The findings show that the sub-teams identified using the Shapley value and MCTS-based method contribute significantly to the achievements of the entire team, often assuming more critical roles within the team structure. The case analysis further supports these results, demonstrating that these core sub-teams exhibit closer relationships and more stable collaborations among their members. This method, therefore, holds theoretical promise for application across various types of research collaboration networks, offering a nuanced evaluation of team contributions.
Based on our findings, we offer several recommendations to guide future research and practical applications.
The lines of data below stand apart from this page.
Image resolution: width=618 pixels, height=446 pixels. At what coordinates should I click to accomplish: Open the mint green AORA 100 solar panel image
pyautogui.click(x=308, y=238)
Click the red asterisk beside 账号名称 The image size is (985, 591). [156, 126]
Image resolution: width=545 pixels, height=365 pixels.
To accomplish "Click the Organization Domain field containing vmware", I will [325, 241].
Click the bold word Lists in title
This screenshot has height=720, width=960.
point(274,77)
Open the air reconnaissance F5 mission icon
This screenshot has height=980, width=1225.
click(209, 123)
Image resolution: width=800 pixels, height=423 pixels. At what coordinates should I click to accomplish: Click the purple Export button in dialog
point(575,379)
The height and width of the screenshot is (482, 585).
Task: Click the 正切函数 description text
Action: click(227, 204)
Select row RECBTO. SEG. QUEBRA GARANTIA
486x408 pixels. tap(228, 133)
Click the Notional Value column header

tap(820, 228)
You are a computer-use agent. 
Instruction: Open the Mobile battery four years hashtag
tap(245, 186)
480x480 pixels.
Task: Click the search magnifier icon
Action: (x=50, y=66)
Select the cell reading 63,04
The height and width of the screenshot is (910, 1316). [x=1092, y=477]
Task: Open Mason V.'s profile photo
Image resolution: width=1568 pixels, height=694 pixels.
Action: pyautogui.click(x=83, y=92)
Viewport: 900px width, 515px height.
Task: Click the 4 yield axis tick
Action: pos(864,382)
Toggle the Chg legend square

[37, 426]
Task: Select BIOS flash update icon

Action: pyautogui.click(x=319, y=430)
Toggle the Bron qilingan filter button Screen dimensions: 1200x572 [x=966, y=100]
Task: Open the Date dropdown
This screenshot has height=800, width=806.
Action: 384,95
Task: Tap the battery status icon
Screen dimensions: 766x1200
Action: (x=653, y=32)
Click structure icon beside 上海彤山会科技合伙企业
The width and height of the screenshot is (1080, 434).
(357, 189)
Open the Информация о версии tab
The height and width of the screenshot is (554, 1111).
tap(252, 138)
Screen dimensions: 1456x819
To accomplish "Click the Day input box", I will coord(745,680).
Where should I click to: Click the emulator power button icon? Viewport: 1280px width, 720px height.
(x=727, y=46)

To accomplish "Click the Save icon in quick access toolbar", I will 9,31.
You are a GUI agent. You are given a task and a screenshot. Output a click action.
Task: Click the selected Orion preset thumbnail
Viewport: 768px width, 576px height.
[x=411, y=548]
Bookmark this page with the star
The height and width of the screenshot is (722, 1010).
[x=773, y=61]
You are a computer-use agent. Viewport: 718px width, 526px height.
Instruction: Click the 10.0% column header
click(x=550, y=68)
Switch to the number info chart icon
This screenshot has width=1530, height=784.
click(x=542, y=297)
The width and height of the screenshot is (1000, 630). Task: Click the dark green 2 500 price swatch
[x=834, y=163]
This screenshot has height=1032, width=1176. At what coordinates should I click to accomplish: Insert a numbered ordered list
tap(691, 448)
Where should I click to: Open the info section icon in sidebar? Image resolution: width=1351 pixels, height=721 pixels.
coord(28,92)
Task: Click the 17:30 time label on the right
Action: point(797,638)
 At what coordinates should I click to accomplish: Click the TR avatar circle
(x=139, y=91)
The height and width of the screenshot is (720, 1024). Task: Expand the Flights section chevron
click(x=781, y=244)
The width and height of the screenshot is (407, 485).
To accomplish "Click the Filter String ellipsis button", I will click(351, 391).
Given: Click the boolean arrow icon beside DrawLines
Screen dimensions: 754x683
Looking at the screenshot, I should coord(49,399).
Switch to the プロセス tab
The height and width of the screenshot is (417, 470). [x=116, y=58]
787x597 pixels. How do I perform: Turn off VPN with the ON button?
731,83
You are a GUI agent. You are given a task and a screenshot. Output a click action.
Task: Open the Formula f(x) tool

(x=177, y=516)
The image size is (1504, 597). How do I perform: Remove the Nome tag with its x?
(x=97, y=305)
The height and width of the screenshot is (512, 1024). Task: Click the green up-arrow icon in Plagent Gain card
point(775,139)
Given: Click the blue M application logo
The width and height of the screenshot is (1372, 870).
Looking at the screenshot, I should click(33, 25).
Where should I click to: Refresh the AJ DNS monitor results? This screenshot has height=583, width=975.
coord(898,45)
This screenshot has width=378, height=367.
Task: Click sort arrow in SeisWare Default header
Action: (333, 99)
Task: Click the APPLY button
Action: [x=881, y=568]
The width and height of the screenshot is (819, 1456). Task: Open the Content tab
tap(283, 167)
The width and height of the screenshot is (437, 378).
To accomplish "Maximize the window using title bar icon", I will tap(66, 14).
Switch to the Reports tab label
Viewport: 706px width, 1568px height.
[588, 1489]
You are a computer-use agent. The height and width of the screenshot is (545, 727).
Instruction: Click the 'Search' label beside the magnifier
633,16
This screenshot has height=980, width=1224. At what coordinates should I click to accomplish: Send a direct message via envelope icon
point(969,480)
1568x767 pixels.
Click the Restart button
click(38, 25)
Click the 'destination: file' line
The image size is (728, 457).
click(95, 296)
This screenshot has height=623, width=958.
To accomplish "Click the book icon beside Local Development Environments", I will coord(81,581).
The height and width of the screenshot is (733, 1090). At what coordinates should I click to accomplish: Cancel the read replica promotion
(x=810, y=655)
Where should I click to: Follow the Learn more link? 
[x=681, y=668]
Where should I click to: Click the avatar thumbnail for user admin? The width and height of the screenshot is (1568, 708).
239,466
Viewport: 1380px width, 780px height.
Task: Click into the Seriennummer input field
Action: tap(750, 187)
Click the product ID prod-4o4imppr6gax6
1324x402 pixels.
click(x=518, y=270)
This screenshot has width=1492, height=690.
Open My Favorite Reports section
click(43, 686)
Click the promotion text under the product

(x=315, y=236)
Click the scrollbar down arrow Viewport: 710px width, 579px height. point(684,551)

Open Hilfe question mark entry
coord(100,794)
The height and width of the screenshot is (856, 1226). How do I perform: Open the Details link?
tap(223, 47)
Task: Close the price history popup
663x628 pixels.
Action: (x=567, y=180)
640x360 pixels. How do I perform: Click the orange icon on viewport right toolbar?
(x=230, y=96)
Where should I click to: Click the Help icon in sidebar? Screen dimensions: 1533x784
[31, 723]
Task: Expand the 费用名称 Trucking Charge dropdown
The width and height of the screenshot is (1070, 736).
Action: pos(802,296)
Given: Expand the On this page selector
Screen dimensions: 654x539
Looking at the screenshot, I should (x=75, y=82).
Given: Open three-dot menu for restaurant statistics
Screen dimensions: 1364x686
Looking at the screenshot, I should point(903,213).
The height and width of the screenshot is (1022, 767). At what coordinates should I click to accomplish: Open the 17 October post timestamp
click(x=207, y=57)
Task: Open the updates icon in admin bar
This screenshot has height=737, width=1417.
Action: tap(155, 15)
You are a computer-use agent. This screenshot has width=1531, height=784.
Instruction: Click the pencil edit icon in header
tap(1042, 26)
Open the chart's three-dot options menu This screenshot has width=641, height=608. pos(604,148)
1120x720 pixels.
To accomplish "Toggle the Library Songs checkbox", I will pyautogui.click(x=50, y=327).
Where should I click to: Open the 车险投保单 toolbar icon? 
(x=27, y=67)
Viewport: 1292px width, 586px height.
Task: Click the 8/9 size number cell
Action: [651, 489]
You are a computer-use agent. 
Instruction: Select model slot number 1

First, institutions and funding agencies should incorporate external collaboration indicators—such as cross-team co-authorship and structural hole positions—to better capture a team’s integrative influence. Second, adopting longitudinal analysis tools can help track the evolution of research collaborations and identify emerging core sub-teams over time. Third, evaluation frameworks should combine bibliometric indicators with network-based metrics to enable more comprehensive assessments of researcher contributions. Finally, analytics platforms would benefit from integrating computational optimization techniques like MCTS to efficiently identify high-impact sub-teams within large-scale collaboration networks.
However, there are limitations to this study. In real-world research settings, individuals often engage in cross-team or inter-institutional collaborations, which serve as important channels for acquiring new knowledge and techniques. Future work could enrich our framework by incorporating measures of external collaboration embeddedness or dynamic knowledge transfer Additionally, the current analysis is based on static networks. Extending the method to dynamic collaboration networks would enable tracking the evolution of core teams over time and provide deeper insight into their development trajectories.